■ TASK OBJECTIVE:
Copy out the entries that follow, unchanged.

■ INFORMATION PROVIDED:
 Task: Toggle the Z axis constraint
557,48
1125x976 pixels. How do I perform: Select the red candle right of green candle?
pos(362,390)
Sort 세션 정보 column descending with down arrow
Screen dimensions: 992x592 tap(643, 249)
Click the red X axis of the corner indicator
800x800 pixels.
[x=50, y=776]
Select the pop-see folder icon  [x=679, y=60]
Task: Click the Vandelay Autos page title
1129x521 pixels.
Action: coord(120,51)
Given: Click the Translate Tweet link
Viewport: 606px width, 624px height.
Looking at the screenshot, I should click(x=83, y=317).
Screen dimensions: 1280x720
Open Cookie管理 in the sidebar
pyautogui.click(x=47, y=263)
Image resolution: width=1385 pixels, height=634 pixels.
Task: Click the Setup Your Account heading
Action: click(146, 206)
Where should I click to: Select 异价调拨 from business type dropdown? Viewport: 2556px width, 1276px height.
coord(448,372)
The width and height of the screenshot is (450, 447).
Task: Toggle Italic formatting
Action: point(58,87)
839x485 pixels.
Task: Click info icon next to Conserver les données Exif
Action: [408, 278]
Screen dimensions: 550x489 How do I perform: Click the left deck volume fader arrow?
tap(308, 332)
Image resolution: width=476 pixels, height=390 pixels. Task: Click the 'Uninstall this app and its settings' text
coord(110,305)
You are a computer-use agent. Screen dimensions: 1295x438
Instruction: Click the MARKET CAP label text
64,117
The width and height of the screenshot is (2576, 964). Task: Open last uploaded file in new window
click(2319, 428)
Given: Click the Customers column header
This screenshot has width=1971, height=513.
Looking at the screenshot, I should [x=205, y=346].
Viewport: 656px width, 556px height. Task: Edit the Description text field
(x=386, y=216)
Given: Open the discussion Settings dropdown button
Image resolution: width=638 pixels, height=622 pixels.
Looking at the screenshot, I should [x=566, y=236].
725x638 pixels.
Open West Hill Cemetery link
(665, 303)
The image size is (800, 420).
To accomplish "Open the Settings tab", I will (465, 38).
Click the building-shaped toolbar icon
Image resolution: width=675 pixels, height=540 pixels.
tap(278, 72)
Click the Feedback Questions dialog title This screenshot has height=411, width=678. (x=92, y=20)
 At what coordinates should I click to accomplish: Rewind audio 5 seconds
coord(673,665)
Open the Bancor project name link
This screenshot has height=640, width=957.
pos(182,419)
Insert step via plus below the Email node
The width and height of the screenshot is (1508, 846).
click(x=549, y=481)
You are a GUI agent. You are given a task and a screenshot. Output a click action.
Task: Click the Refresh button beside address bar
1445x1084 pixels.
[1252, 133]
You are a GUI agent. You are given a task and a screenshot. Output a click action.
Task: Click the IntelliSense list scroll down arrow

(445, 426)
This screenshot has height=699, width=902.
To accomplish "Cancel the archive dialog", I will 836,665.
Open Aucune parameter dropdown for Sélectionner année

■ ANSWER TO THIS TASK:
 Task: Toggle the Z axis constraint
557,48
1125x976 pixels. How do I perform: Select the red candle right of green candle?
pos(362,390)
Sort 세션 정보 column descending with down arrow
Screen dimensions: 992x592 tap(643, 249)
Click the red X axis of the corner indicator
800x800 pixels.
[x=50, y=776]
Select the pop-see folder icon  [x=679, y=60]
Task: Click the Vandelay Autos page title
1129x521 pixels.
Action: coord(120,51)
Given: Click the Translate Tweet link
Viewport: 606px width, 624px height.
Looking at the screenshot, I should click(x=83, y=317).
Screen dimensions: 1280x720
Open Cookie管理 in the sidebar
pyautogui.click(x=47, y=263)
Image resolution: width=1385 pixels, height=634 pixels.
Task: Click the Setup Your Account heading
Action: click(146, 206)
Where should I click to: Select 异价调拨 from business type dropdown? Viewport: 2556px width, 1276px height.
coord(448,372)
The width and height of the screenshot is (450, 447).
Task: Toggle Italic formatting
Action: point(58,87)
839x485 pixels.
Task: Click info icon next to Conserver les données Exif
Action: [408, 278]
Screen dimensions: 550x489 How do I perform: Click the left deck volume fader arrow?
tap(308, 332)
Image resolution: width=476 pixels, height=390 pixels. Task: Click the 'Uninstall this app and its settings' text
coord(110,305)
You are a computer-use agent. Screen dimensions: 1295x438
Instruction: Click the MARKET CAP label text
64,117
The width and height of the screenshot is (2576, 964). Task: Open last uploaded file in new window
click(2319, 428)
Given: Click the Customers column header
This screenshot has width=1971, height=513.
Looking at the screenshot, I should [x=205, y=346].
Viewport: 656px width, 556px height. Task: Edit the Description text field
(x=386, y=216)
Given: Open the discussion Settings dropdown button
Image resolution: width=638 pixels, height=622 pixels.
Looking at the screenshot, I should [x=566, y=236].
725x638 pixels.
Open West Hill Cemetery link
(665, 303)
The image size is (800, 420).
To accomplish "Open the Settings tab", I will (465, 38).
Click the building-shaped toolbar icon
Image resolution: width=675 pixels, height=540 pixels.
tap(278, 72)
Click the Feedback Questions dialog title This screenshot has height=411, width=678. (x=92, y=20)
 At what coordinates should I click to accomplish: Rewind audio 5 seconds
coord(673,665)
Open the Bancor project name link
This screenshot has height=640, width=957.
pos(182,419)
Insert step via plus below the Email node
The width and height of the screenshot is (1508, 846).
click(x=549, y=481)
You are a GUI agent. You are given a task and a screenshot. Output a click action.
Task: Click the Refresh button beside address bar
1445x1084 pixels.
[1252, 133]
You are a GUI agent. You are given a task and a screenshot. Output a click action.
Task: Click the IntelliSense list scroll down arrow

(445, 426)
This screenshot has height=699, width=902.
To accomplish "Cancel the archive dialog", I will 836,665.
Open Aucune parameter dropdown for Sélectionner année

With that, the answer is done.